Its really hard for me to check coding rules from some nodes as a beginner. Maybe somebody have info material for syntax etc ? I don’t found that in the knime tutorials. Or should i just learn javascript + java and its okay ?

I really appreciate getting so good help from you here. I know that I come with not everyday difficult topics. Of course I would like to relieve you of course something with more self-help ^ ^
sry

Paddymaster · September 3, 2019, 3:13pm

Well. Dont know, but i get one problem.

If i enter these String :
<DataSet> <Version>1</Version> <Media> <Table> <URL>test.txt</URL> </Table> </Media> </DataSet>

i get these string back
<DataSet> <Version>1</Version> <Media> <Table> <URL>Test.txt</URL> </Table> </Media> </DataSet><URL>

The Uppercase between the <URL> and </URL> is really okay. But i get an URL in the End of the String. Dont know why. I modified your code with realdata.
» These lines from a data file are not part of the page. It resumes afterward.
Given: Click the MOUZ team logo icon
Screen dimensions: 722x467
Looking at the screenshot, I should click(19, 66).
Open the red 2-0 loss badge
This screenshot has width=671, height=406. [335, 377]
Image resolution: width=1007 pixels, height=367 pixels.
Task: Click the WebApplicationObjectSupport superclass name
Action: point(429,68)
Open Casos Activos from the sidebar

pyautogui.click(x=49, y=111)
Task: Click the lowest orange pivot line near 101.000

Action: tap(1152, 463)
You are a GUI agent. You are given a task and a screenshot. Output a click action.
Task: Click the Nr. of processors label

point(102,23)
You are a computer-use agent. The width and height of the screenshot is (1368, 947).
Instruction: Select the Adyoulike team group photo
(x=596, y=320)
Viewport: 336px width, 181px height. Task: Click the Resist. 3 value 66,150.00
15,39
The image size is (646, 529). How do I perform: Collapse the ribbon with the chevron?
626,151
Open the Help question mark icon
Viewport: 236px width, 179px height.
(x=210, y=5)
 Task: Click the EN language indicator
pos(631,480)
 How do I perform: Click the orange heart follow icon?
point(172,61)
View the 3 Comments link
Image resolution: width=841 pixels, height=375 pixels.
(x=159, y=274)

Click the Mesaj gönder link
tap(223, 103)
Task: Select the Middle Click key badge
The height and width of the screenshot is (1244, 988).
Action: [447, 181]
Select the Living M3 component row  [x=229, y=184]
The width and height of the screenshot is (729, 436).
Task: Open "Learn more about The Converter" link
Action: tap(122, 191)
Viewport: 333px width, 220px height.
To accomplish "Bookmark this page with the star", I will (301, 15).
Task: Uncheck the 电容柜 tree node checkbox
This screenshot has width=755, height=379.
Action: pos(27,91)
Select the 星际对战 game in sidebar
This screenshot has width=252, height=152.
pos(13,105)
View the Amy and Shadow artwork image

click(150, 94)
Thats why i change the line
final String delimiterText = “<URL>”; In Origin it was <DATA>

BTW the string is always an xml code

quaeler · September 3, 2019, 4:44pm

The problem is that your original example had the same delimiter as the start and end (<DATA> as opposed to a more standard opening and closing tag like <DATA> and </DATA>) and the algorithm is not suited to the opening and closing tags being different.
I’ll modify the existing one for opening and closing tags and post it today… but to be honest, if you’re dealing with correct XML, it would be easier to use an XML parser and just ask for the URL element. Perhaps there is a person here who knows of an XML node well suited to this… ? Regardless, i’ll include a 2nd Java Snippet node which parses the DOM to get the URL element if i have time.

quaeler · September 3, 2019, 6:15pm

paddy’s xml content.knwf (8.7 KB)

Paddymaster · September 4, 2019, 9:07am

F**K this is really Awesome. Genius Code. I like you. Code is Like a G6 . Must Learn to Code Like you. Any suggestion for a good book for this ? Mean Suitable for Knime. Normally is Python on my #1

quaeler · September 4, 2019, 5:13pm

Thanks - i don’t know of a good book for this sort of thing. Usually i’m just tenacious and use Google to fill in the blanks; i’ve also been around the block now like a hundred times, which i think is what helps the most.

system · September 11, 2019, 5:13pm

This topic was automatically closed 7 days after the last reply. New replies are no longer allowed.